* **Task to carry out**:
Only one stretch of the data below is needed. Output the lines from the one with "Screen dimensions: 800x1068" up to and including the one with "Select the Current time value", exactly as they stand.

[Saved data entries]
┌──

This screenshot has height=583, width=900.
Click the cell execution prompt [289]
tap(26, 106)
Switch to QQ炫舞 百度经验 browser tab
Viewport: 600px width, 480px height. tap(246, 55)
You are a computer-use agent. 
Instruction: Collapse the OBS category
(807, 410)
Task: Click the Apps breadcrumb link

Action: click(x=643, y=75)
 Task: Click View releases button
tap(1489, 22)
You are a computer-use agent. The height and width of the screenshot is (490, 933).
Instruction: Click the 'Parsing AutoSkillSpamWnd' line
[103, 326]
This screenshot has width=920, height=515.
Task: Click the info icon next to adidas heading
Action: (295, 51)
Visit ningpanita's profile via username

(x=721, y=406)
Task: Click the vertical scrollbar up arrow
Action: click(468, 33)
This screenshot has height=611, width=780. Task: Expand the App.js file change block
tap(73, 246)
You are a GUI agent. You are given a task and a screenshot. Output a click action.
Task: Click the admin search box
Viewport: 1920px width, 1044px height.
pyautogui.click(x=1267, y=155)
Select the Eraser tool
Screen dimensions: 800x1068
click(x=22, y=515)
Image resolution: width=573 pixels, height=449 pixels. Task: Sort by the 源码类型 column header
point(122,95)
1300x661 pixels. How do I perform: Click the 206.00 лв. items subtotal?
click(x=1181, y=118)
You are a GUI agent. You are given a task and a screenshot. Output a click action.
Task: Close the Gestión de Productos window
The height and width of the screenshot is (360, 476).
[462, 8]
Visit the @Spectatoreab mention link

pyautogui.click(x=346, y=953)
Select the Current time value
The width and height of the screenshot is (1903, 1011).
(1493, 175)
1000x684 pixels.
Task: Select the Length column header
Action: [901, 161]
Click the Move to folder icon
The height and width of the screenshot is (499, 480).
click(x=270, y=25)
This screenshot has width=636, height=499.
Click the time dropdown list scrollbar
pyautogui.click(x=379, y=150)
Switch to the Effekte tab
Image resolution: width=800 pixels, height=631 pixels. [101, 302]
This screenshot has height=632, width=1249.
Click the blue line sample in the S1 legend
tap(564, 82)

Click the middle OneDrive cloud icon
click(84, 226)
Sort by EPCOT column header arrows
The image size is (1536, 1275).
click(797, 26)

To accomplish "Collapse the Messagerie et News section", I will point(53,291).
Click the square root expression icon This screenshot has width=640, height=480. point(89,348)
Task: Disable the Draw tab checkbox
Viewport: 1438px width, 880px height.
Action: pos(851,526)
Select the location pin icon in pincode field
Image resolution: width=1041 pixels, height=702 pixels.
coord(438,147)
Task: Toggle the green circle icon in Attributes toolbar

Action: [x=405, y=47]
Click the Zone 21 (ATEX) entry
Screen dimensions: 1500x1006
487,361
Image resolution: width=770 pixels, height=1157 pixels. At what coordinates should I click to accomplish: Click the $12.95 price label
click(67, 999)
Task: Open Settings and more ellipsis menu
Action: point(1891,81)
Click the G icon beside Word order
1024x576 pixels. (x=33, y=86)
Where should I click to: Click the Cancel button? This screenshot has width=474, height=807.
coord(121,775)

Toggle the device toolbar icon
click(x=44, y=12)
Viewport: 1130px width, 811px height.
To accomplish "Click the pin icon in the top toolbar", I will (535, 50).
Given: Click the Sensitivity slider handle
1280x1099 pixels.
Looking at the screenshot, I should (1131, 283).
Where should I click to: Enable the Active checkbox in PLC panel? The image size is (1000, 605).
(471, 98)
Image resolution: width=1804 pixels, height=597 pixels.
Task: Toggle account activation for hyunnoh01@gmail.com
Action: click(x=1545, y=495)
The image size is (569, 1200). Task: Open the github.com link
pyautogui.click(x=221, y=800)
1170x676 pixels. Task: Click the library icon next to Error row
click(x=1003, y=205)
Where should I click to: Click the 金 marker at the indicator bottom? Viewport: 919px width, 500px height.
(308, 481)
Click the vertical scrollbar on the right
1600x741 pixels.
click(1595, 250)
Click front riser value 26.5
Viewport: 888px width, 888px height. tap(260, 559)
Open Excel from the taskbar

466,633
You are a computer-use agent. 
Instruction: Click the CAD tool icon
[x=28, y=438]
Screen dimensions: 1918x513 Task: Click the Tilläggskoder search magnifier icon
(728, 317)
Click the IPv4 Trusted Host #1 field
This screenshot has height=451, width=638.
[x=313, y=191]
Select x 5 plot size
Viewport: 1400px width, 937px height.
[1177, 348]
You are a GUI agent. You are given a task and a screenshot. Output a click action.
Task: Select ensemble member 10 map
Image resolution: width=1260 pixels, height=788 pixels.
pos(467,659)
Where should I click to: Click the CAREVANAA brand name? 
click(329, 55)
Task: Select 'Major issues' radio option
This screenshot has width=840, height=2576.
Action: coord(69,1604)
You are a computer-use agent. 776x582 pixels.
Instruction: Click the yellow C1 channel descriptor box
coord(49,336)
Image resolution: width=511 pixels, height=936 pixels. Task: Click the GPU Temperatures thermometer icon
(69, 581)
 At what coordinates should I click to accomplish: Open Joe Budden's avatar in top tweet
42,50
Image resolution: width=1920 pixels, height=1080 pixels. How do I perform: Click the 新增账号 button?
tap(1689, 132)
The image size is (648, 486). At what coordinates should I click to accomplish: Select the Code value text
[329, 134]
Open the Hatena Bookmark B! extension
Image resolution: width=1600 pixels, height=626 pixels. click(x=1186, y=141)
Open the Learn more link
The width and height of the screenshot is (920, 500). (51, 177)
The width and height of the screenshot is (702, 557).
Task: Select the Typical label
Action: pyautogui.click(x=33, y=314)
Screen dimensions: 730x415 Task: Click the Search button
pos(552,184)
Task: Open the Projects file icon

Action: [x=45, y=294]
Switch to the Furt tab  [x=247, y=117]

└──

* **Result for this task**:
Screen dimensions: 800x1068
click(x=22, y=515)
Image resolution: width=573 pixels, height=449 pixels. Task: Sort by the 源码类型 column header
point(122,95)
1300x661 pixels. How do I perform: Click the 206.00 лв. items subtotal?
click(x=1181, y=118)
You are a GUI agent. You are given a task and a screenshot. Output a click action.
Task: Close the Gestión de Productos window
The height and width of the screenshot is (360, 476).
[462, 8]
Visit the @Spectatoreab mention link

pyautogui.click(x=346, y=953)
Select the Current time value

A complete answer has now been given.